Stored records
^^^^
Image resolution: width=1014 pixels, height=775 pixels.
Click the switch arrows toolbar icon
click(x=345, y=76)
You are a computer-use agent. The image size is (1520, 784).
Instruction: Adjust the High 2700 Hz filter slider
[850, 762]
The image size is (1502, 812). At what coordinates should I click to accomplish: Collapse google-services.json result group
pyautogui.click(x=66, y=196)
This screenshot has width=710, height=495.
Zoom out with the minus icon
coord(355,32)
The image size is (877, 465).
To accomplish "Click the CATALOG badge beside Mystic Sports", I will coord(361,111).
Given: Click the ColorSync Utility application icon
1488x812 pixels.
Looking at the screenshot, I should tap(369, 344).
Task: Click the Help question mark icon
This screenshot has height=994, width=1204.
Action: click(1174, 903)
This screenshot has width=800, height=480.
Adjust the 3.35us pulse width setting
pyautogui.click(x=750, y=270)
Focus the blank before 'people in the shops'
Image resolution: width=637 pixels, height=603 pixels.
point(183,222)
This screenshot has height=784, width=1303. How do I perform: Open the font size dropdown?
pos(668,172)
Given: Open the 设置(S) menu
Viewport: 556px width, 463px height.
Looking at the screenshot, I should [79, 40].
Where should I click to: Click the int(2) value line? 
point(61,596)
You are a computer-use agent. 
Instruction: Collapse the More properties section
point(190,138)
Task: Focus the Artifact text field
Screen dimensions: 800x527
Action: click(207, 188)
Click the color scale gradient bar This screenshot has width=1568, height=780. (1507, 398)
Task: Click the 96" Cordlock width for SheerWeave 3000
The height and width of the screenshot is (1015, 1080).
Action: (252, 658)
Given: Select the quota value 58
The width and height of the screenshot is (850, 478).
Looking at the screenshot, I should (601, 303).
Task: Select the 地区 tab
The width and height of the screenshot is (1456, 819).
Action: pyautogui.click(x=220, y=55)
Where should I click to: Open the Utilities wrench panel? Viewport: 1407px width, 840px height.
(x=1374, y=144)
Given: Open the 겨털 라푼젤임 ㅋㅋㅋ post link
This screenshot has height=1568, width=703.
^^^^
REQUIREMENT :: Top to bottom, transcribe every line above exactly.

EXERCISE OUTPUT ::
Image resolution: width=1014 pixels, height=775 pixels.
Click the switch arrows toolbar icon
click(x=345, y=76)
You are a computer-use agent. The image size is (1520, 784).
Instruction: Adjust the High 2700 Hz filter slider
[850, 762]
The image size is (1502, 812). At what coordinates should I click to accomplish: Collapse google-services.json result group
pyautogui.click(x=66, y=196)
This screenshot has width=710, height=495.
Zoom out with the minus icon
coord(355,32)
The image size is (877, 465).
To accomplish "Click the CATALOG badge beside Mystic Sports", I will coord(361,111).
Given: Click the ColorSync Utility application icon
1488x812 pixels.
Looking at the screenshot, I should tap(369, 344).
Task: Click the Help question mark icon
This screenshot has height=994, width=1204.
Action: click(1174, 903)
This screenshot has width=800, height=480.
Adjust the 3.35us pulse width setting
pyautogui.click(x=750, y=270)
Focus the blank before 'people in the shops'
Image resolution: width=637 pixels, height=603 pixels.
point(183,222)
This screenshot has height=784, width=1303. How do I perform: Open the font size dropdown?
pos(668,172)
Given: Open the 设置(S) menu
Viewport: 556px width, 463px height.
Looking at the screenshot, I should [79, 40].
Where should I click to: Click the int(2) value line? 
point(61,596)
You are a computer-use agent. 
Instruction: Collapse the More properties section
point(190,138)
Task: Focus the Artifact text field
Screen dimensions: 800x527
Action: click(207, 188)
Click the color scale gradient bar This screenshot has width=1568, height=780. (1507, 398)
Task: Click the 96" Cordlock width for SheerWeave 3000
The height and width of the screenshot is (1015, 1080).
Action: (252, 658)
Given: Select the quota value 58
The width and height of the screenshot is (850, 478).
Looking at the screenshot, I should (601, 303).
Task: Select the 地区 tab
The width and height of the screenshot is (1456, 819).
Action: pyautogui.click(x=220, y=55)
Where should I click to: Open the Utilities wrench panel? Viewport: 1407px width, 840px height.
(x=1374, y=144)
Given: Open the 겨털 라푼젤임 ㅋㅋㅋ post link
This screenshot has height=1568, width=703.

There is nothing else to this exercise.